When you have this suction cup, you must keep it fresh. Otherwise, you will look like you haven’t accomplished anything since the day you did it. Let your sense of duty oppress you! You can raise it only by updating your portfolio!

It’s like cleaning a bathroom: you hate to start doing it, but when it’s done, you will feel so good. And unlike your bathroom (I hope), your portfolio will bring back fond memories of your best work, and you will feel successful, productive and worthy of new opportunities. Portfolio management is a great therapy.

Don’t be these guys

Over the years, I have hired designers, writers, artists, photographers, actors, coders, film crew, handymen and carpenters. I’ve searched for interview topics, expert sources, and podcast guests across all industries. In all of these cases, anyone with a portfolio, video, or even a simple list of past work had a huge advantage.

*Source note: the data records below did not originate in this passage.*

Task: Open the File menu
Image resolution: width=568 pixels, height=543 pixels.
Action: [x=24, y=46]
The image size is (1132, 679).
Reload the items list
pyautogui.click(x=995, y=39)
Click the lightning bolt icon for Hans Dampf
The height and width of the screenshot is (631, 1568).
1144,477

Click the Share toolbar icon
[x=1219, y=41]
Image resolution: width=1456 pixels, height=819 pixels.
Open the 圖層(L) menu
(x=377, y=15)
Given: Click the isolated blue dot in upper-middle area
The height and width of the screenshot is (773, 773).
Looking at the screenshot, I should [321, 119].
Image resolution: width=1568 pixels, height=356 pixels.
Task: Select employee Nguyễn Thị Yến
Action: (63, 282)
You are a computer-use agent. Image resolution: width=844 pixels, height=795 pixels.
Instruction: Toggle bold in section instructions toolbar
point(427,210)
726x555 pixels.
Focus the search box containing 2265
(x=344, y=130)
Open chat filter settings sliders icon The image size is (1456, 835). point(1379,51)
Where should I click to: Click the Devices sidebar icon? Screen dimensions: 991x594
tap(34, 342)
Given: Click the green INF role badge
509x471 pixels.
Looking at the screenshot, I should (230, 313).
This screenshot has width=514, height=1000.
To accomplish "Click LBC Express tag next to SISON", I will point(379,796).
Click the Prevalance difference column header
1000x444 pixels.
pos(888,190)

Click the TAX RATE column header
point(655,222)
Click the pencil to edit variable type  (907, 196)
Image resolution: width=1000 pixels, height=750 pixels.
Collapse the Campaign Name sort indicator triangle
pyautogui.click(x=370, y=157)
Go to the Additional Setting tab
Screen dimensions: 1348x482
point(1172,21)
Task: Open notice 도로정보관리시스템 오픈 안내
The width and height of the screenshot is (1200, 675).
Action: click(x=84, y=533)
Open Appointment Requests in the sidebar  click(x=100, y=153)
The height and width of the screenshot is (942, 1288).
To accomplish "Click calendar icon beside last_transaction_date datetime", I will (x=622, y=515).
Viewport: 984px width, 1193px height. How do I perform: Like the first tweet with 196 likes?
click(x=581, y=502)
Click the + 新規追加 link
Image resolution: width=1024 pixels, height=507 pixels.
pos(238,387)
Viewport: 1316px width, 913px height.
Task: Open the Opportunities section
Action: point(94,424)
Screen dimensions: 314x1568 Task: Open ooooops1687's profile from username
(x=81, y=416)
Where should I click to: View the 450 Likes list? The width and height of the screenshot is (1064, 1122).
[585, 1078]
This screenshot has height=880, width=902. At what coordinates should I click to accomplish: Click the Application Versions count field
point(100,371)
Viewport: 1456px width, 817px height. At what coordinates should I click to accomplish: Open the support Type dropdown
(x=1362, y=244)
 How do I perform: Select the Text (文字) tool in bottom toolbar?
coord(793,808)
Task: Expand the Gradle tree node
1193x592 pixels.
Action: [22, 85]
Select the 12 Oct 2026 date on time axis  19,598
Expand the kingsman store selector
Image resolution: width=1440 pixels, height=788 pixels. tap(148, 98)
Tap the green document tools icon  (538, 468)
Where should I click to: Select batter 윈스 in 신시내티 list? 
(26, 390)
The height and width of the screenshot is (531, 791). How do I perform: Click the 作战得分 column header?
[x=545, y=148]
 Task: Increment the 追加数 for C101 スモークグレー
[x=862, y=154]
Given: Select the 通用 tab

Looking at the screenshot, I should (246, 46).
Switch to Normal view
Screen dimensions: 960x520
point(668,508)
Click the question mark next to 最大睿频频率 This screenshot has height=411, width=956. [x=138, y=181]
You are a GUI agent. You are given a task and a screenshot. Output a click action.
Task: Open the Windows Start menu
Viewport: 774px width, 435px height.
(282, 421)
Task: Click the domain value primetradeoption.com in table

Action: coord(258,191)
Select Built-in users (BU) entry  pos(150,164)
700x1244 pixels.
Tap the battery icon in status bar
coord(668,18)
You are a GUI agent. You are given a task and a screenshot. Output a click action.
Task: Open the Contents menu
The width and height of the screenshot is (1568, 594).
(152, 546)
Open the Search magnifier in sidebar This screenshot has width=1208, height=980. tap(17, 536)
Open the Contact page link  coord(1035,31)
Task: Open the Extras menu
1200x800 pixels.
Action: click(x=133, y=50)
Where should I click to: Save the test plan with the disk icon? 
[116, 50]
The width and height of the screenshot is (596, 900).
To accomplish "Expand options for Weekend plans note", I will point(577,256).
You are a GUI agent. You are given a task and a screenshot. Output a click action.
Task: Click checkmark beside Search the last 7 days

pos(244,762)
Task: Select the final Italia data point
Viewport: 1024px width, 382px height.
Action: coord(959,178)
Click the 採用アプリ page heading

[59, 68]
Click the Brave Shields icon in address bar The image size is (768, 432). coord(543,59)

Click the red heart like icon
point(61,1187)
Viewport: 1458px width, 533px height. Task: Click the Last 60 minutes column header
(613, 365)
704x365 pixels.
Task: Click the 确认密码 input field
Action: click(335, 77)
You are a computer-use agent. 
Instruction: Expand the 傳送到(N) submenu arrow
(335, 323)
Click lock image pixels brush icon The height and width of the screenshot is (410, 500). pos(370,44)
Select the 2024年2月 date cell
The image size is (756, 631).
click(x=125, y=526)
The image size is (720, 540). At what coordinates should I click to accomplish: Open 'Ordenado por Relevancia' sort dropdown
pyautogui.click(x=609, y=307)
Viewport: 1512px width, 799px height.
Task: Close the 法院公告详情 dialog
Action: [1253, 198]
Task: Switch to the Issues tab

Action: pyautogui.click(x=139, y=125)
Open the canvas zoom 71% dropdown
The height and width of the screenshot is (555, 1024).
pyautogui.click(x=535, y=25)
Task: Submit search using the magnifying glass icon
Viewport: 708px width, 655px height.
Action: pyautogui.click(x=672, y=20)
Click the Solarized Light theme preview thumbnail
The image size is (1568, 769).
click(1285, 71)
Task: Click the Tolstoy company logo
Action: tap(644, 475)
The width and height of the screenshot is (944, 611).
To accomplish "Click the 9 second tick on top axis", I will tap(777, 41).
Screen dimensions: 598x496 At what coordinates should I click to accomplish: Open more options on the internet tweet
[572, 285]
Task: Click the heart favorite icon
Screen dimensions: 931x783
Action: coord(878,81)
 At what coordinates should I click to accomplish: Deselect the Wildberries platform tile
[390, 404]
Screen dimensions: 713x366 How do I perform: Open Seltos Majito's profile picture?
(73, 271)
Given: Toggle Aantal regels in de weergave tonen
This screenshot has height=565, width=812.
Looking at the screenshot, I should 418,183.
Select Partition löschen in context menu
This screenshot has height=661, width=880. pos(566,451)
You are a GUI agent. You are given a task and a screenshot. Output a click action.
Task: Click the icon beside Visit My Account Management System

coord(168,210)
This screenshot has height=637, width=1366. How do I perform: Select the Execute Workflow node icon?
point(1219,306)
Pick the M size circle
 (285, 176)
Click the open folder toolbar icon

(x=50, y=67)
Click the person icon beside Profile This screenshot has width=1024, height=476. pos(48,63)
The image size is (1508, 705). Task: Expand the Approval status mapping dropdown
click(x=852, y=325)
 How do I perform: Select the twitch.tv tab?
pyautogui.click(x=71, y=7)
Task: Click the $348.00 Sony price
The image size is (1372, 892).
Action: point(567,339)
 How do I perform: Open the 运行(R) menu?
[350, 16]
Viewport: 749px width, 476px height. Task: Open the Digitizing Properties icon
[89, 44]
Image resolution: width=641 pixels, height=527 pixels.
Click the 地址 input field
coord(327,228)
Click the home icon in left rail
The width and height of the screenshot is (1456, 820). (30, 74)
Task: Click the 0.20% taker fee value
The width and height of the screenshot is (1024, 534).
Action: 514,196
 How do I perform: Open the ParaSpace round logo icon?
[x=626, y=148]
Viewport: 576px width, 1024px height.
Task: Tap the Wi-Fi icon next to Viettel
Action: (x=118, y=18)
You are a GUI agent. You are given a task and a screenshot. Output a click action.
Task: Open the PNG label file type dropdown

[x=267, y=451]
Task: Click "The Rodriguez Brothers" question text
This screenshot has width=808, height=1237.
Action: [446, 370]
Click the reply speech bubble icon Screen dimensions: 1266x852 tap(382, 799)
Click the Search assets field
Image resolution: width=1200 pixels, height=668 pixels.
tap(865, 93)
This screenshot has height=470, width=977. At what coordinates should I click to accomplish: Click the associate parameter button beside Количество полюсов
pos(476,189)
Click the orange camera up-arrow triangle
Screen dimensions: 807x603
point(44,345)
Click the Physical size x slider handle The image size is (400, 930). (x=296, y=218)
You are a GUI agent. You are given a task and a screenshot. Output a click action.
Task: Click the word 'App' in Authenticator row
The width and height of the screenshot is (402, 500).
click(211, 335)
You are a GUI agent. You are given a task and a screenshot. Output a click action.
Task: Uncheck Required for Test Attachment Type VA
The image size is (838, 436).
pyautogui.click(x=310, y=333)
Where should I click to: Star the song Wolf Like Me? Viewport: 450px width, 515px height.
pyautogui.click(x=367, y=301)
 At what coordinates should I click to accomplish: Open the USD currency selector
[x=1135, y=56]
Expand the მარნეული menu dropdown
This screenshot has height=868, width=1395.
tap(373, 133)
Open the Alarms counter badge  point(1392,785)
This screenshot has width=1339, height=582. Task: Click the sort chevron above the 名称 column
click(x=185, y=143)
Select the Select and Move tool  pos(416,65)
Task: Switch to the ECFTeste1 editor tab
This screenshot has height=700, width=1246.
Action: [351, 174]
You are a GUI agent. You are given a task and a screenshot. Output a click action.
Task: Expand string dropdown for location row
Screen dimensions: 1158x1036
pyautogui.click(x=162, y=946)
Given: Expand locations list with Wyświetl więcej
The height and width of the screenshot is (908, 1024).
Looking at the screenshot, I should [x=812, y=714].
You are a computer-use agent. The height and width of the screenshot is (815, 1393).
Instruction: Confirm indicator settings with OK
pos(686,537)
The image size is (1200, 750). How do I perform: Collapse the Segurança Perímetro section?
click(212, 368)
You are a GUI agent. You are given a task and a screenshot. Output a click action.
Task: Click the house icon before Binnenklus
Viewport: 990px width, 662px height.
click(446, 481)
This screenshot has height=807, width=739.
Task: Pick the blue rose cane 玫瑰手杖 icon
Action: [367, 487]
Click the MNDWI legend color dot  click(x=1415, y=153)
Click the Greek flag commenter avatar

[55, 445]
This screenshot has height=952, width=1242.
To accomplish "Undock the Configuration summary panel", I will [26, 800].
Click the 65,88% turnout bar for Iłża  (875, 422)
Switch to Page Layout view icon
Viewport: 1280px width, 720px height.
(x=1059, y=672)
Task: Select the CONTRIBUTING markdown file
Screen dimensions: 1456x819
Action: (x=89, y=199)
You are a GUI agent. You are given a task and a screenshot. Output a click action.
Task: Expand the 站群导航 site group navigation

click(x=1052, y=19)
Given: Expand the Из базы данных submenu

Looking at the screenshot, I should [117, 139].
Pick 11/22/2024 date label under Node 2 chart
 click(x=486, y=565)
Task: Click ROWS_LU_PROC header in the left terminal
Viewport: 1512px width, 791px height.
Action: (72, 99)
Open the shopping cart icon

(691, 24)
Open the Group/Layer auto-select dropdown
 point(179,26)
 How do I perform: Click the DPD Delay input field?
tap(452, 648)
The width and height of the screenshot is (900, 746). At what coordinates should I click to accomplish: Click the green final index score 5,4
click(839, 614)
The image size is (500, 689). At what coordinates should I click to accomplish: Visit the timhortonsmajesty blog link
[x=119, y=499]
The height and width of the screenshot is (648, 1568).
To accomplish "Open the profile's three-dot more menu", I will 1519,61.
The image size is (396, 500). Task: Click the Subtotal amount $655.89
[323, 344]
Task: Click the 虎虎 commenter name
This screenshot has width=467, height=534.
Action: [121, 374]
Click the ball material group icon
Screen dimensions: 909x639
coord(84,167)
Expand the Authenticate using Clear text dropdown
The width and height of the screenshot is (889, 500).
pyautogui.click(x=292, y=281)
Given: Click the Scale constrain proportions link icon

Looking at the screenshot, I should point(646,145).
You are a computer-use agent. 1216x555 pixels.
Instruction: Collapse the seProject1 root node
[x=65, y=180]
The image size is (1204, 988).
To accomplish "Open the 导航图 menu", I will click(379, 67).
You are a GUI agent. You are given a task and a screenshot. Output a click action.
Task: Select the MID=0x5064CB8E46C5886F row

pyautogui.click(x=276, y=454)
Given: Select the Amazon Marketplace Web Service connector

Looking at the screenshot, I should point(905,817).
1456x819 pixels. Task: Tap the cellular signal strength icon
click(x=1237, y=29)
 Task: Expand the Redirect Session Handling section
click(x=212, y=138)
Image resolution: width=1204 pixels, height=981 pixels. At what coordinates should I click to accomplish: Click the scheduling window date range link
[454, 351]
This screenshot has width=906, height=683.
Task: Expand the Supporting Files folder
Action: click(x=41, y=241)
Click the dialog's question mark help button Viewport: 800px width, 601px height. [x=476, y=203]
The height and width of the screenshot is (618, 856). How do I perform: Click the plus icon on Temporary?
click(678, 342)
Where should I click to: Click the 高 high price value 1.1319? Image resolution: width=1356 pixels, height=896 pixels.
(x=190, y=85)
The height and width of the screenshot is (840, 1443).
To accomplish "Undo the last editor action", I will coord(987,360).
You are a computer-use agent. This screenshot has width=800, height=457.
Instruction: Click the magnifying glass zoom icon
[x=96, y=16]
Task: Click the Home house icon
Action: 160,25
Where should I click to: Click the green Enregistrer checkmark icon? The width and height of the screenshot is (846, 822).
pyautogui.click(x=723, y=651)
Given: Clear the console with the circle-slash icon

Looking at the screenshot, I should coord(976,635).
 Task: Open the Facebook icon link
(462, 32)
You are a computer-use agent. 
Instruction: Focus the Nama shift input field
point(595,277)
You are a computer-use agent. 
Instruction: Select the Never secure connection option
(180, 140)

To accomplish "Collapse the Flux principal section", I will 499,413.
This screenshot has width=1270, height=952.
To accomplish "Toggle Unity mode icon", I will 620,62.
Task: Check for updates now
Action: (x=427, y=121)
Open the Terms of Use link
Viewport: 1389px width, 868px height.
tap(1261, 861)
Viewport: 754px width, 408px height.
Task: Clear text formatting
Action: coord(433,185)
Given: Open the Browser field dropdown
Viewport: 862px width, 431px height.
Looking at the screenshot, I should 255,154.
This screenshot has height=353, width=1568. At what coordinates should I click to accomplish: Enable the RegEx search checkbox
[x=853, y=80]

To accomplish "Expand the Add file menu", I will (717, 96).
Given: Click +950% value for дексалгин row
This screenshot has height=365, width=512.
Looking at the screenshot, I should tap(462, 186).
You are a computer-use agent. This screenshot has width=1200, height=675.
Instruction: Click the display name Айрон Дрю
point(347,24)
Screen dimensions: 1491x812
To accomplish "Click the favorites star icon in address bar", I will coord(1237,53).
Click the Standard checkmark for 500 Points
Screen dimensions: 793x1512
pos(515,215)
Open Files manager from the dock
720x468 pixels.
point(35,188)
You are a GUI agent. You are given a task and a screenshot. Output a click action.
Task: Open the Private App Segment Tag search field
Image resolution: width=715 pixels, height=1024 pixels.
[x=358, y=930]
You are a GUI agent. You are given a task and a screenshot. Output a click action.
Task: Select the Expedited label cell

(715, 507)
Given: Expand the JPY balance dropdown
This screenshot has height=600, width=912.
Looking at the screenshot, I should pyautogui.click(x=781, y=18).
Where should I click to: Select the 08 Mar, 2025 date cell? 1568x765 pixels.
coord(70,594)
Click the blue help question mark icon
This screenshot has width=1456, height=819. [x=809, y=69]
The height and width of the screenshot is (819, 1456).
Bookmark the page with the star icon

Even when you are looking for work through job applications or personal connections, you need a portfolio. Many times I got excited about a candidate, but I needed to demonstrate its value to my boss, my team, or a friend looking to outsource the job. Without the coil, it didn’t matter if I spoke to the promising actor. Without a portfolio, I couldn’t have become an illustrator. It shocked me how many qualified candidates lost opportunities because they did not set an example to the world for their work. Most of them never found out.

Don’t be this cautionary tale. Build your portfolio and get the job you really want.